◆ Activity
Print the listing once more, exactly as written.

◆ Data shown
== Segment start ==

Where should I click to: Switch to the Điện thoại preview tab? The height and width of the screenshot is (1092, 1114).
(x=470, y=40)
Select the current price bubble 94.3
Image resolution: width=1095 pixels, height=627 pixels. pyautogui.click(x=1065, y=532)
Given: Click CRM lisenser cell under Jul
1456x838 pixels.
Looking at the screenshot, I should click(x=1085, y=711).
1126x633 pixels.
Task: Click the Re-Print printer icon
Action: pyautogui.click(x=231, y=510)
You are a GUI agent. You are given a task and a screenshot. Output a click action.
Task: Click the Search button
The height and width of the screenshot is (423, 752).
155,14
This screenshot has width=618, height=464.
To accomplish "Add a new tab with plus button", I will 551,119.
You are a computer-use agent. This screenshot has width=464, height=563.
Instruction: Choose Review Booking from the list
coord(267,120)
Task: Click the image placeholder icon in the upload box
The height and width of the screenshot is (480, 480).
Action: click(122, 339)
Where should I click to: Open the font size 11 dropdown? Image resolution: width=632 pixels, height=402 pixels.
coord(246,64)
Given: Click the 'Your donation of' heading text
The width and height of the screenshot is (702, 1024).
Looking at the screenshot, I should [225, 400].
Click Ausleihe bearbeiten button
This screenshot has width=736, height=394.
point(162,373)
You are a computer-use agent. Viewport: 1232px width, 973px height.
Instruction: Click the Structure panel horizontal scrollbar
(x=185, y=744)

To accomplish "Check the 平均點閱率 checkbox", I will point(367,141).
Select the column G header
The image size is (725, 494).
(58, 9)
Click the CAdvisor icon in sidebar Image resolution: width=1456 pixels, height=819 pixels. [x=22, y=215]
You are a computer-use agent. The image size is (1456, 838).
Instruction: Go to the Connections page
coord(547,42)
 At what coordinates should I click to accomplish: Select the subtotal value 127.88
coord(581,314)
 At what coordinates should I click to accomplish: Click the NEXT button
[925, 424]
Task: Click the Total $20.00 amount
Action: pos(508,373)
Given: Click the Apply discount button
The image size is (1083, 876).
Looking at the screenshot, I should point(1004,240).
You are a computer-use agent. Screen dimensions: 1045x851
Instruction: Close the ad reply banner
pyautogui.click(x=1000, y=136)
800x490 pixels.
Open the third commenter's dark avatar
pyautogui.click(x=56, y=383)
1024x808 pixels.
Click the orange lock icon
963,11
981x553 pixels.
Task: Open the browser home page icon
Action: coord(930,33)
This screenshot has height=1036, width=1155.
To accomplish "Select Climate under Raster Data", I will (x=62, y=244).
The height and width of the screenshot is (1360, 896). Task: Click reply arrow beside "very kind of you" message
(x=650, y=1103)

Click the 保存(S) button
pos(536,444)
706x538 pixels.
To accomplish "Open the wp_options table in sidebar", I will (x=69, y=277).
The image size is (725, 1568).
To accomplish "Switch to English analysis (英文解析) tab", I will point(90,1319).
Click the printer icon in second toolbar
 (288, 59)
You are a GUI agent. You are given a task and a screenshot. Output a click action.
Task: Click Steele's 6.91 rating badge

== Segment end ==

◆ Your response
Where should I click to: Switch to the Điện thoại preview tab? The height and width of the screenshot is (1092, 1114).
(x=470, y=40)
Select the current price bubble 94.3
Image resolution: width=1095 pixels, height=627 pixels. pyautogui.click(x=1065, y=532)
Given: Click CRM lisenser cell under Jul
1456x838 pixels.
Looking at the screenshot, I should click(x=1085, y=711).
1126x633 pixels.
Task: Click the Re-Print printer icon
Action: pyautogui.click(x=231, y=510)
You are a GUI agent. You are given a task and a screenshot. Output a click action.
Task: Click the Search button
The height and width of the screenshot is (423, 752).
155,14
This screenshot has width=618, height=464.
To accomplish "Add a new tab with plus button", I will 551,119.
You are a computer-use agent. This screenshot has width=464, height=563.
Instruction: Choose Review Booking from the list
coord(267,120)
Task: Click the image placeholder icon in the upload box
The height and width of the screenshot is (480, 480).
Action: click(122, 339)
Where should I click to: Open the font size 11 dropdown? Image resolution: width=632 pixels, height=402 pixels.
coord(246,64)
Given: Click the 'Your donation of' heading text
The width and height of the screenshot is (702, 1024).
Looking at the screenshot, I should [225, 400].
Click Ausleihe bearbeiten button
This screenshot has width=736, height=394.
point(162,373)
You are a computer-use agent. Viewport: 1232px width, 973px height.
Instruction: Click the Structure panel horizontal scrollbar
(x=185, y=744)

To accomplish "Check the 平均點閱率 checkbox", I will point(367,141).
Select the column G header
The image size is (725, 494).
(58, 9)
Click the CAdvisor icon in sidebar Image resolution: width=1456 pixels, height=819 pixels. [x=22, y=215]
You are a computer-use agent. The image size is (1456, 838).
Instruction: Go to the Connections page
coord(547,42)
 At what coordinates should I click to accomplish: Select the subtotal value 127.88
coord(581,314)
 At what coordinates should I click to accomplish: Click the NEXT button
[925, 424]
Task: Click the Total $20.00 amount
Action: pos(508,373)
Given: Click the Apply discount button
The image size is (1083, 876).
Looking at the screenshot, I should point(1004,240).
You are a computer-use agent. Screen dimensions: 1045x851
Instruction: Close the ad reply banner
pyautogui.click(x=1000, y=136)
800x490 pixels.
Open the third commenter's dark avatar
pyautogui.click(x=56, y=383)
1024x808 pixels.
Click the orange lock icon
963,11
981x553 pixels.
Task: Open the browser home page icon
Action: coord(930,33)
This screenshot has height=1036, width=1155.
To accomplish "Select Climate under Raster Data", I will (x=62, y=244).
The height and width of the screenshot is (1360, 896). Task: Click reply arrow beside "very kind of you" message
(x=650, y=1103)

Click the 保存(S) button
pos(536,444)
706x538 pixels.
To accomplish "Open the wp_options table in sidebar", I will (x=69, y=277).
The image size is (725, 1568).
To accomplish "Switch to English analysis (英文解析) tab", I will point(90,1319).
Click the printer icon in second toolbar
 (288, 59)
You are a GUI agent. You are given a task and a screenshot. Output a click action.
Task: Click Steele's 6.91 rating badge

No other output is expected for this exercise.